Following Russia’s invasion of Ukraine in February, The International Rehabilitation Council for Victims of Torture (IRCT), a grantee of SRT since 2005, responded to the urgent and widespread need for psychosocial and medical support, humanitarian assistance, and care for caregivers by mobilising their network of 160 members. 

In a statement on the organisation’s website at the time, Lela Tsiskarishvili, IRCT President and Executive Director of the Georgian Centre for Psychosocial and Medial Rehabilitation of Torture Victims (GCRT), said, “If Russia occupies Ukraine there will be torture on a massive scale against anyone who resists.”

A report from Human Rights Watch in May 2022 confirmed these predictions. According to the investigation, “Russian forces controlling much of the Kyiv and Chernihiv regions in northeastern Ukraine from late February through March 2022 subjected civilians to summary executions, torture, and other grave abuses that are apparent war crimes.” 

The current atrocities do not exist in isolation and surface generational trauma for many affected. As Tsiskarishvili said in a video on the organisation’s website, “For a lot of us it’s not just a Russian invasion of Ukraine, but it revives the historical traumas of the Soviet rule.” 

In response, IRCT members across Europe and beyond organised to bring their expertise in torture, trauma and PTSD care to assist refugees from Ukraine fleeing the Russian invasion as well as Russians trying to flee Russia in the wake of the military invasion. Member organisations from Kosovo, Lebanon, The Netherlands, Spain, Sweden, Turkey, the United Kingdom and more marshaled and deployed their teams and resources to help. 

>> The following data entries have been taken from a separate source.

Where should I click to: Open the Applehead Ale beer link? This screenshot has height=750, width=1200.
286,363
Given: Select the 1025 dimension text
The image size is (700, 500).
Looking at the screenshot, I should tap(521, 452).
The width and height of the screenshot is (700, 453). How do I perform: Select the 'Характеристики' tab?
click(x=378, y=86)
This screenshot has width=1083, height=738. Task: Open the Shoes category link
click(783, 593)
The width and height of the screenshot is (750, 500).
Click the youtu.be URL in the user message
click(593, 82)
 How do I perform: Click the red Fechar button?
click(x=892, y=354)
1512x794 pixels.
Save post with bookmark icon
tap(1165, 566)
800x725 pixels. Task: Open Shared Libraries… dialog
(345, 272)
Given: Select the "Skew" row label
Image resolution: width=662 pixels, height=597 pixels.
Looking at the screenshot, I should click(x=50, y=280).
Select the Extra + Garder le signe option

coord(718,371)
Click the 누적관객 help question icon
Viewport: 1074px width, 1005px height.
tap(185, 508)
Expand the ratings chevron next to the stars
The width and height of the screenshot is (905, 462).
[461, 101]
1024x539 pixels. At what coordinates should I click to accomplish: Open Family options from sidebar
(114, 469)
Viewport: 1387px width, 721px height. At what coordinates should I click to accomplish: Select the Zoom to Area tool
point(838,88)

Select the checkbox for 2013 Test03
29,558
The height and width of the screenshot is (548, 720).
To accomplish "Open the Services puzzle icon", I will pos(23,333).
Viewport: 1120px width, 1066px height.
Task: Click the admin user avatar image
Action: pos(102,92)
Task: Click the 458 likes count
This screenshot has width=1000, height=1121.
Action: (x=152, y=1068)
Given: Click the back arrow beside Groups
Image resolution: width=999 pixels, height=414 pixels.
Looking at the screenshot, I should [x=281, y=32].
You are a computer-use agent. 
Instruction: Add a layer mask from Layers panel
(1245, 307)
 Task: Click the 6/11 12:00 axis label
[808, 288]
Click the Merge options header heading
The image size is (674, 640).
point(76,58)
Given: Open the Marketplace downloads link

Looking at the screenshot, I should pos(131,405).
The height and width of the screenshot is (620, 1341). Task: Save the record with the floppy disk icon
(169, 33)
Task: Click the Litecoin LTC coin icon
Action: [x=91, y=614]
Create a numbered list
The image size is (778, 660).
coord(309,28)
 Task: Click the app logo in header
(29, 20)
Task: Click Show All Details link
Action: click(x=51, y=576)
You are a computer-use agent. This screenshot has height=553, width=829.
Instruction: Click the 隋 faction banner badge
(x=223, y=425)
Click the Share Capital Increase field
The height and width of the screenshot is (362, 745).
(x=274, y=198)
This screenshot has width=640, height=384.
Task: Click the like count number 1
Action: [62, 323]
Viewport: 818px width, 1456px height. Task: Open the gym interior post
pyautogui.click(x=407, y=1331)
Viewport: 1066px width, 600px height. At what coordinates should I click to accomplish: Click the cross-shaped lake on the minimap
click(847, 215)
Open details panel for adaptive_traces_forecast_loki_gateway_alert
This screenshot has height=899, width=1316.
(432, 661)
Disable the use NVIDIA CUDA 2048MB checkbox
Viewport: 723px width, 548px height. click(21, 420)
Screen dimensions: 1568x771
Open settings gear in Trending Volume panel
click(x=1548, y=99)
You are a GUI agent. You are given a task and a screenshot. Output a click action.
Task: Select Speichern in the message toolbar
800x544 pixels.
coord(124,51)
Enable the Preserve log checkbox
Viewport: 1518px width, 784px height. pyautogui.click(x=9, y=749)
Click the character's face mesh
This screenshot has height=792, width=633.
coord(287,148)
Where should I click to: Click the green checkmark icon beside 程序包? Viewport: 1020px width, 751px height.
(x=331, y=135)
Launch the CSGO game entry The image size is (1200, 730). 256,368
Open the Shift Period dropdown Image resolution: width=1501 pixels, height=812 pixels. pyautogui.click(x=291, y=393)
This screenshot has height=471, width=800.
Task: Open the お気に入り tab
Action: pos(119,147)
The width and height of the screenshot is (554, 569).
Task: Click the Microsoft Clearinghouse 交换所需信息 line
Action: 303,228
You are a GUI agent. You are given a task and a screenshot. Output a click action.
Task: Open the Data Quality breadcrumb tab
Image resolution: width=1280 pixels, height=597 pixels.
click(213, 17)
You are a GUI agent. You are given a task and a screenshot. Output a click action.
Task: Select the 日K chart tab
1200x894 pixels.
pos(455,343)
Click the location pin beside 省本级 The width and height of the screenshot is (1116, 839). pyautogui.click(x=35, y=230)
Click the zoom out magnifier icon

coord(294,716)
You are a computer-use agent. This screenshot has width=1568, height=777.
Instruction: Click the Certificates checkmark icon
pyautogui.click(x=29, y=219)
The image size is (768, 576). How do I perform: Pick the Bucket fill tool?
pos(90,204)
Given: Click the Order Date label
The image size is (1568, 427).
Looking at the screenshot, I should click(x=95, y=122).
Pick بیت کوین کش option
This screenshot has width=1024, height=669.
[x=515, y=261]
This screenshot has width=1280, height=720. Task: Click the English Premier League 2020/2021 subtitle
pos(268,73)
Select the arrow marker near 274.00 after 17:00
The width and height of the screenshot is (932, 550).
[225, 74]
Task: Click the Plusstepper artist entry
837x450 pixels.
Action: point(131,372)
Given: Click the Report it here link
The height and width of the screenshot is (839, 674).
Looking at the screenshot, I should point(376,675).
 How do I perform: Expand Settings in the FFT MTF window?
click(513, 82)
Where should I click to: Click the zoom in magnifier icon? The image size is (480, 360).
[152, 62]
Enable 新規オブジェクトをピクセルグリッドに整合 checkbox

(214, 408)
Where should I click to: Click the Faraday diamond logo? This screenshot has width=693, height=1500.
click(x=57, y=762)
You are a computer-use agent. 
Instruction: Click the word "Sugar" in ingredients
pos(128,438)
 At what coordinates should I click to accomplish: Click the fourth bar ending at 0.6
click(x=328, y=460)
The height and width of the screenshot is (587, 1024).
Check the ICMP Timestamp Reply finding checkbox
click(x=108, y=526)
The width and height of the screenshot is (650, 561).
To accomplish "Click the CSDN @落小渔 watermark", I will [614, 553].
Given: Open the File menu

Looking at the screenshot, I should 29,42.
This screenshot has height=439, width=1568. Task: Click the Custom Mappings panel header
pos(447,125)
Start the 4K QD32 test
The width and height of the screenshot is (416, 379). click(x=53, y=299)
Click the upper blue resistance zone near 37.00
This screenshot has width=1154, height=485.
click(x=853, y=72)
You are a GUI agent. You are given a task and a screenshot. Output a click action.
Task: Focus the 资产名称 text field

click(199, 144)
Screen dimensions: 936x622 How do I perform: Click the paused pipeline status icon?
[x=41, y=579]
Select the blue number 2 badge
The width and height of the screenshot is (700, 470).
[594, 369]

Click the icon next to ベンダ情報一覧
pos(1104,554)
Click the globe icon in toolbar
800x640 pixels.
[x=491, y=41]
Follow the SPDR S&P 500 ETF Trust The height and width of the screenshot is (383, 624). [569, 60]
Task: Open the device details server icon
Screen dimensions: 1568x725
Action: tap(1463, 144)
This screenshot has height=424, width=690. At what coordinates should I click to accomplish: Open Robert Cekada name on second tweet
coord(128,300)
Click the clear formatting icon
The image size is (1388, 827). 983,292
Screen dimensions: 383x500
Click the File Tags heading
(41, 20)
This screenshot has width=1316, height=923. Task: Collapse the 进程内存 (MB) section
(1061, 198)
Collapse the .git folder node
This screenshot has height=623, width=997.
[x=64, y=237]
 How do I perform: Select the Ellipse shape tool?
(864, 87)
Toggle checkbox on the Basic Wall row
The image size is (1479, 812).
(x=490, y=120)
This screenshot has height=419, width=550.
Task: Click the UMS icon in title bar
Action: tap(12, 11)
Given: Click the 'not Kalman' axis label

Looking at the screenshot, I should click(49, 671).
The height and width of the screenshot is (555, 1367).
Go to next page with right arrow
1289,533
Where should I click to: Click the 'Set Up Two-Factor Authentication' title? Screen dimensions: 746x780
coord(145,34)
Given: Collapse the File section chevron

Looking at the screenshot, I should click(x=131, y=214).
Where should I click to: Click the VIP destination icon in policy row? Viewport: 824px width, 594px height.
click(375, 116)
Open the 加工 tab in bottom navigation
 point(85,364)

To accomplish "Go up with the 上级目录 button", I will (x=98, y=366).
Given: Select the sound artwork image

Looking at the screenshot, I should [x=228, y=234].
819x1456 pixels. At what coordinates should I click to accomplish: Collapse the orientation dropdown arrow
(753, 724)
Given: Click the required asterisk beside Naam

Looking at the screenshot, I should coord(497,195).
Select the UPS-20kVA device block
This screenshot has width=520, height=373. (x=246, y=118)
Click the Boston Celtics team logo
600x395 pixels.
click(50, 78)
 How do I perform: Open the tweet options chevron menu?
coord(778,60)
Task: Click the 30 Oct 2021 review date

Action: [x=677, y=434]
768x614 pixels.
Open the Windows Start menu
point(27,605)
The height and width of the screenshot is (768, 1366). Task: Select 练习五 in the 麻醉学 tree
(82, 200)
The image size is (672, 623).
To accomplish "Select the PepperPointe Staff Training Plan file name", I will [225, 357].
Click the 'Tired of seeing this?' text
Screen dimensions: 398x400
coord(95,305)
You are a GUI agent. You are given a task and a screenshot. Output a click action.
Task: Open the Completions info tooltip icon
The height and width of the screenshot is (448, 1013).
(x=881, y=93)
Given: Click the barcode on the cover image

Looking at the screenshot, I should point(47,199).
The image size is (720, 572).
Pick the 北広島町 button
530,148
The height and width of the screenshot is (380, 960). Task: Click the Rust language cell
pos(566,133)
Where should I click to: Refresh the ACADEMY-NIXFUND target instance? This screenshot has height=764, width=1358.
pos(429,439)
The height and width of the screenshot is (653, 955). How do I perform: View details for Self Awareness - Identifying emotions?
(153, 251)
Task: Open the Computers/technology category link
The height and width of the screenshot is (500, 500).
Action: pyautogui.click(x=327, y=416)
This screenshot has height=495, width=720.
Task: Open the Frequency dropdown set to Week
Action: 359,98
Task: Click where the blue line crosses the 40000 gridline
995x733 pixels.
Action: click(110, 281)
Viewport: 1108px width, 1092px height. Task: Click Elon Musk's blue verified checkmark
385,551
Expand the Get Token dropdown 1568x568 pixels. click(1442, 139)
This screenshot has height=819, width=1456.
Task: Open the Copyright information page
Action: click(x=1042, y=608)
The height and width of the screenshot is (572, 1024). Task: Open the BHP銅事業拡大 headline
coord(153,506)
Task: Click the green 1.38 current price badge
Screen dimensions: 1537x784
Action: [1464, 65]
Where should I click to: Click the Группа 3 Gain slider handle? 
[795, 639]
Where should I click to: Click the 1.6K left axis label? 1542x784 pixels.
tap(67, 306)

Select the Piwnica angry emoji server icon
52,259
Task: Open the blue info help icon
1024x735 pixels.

These organisations are providing everything from basic needs like food, water and shelter to care for caregivers who were dealing with burnout, interpretation services, psychological trauma training for healthcare workers, as well as advocacy and legal support.

The UN estimates that 12 million people inside Ukraine will need relief and protection, while more than 4 million Ukrainian refugees may need protection and assistance in neighbouring countries in the coming months. The IRCT member organisations are prepared to continue their coordinated efforts to provide support to the refugees as well as the refugees from Syria, Afghanistan and other countries who have fled their country or been internally displaced. 

In a statement during the video, Joris Philipsen, Managing Director, PTC-ZN, Netherlands, said, “We must not forget that there are many countries that people come from that need help.”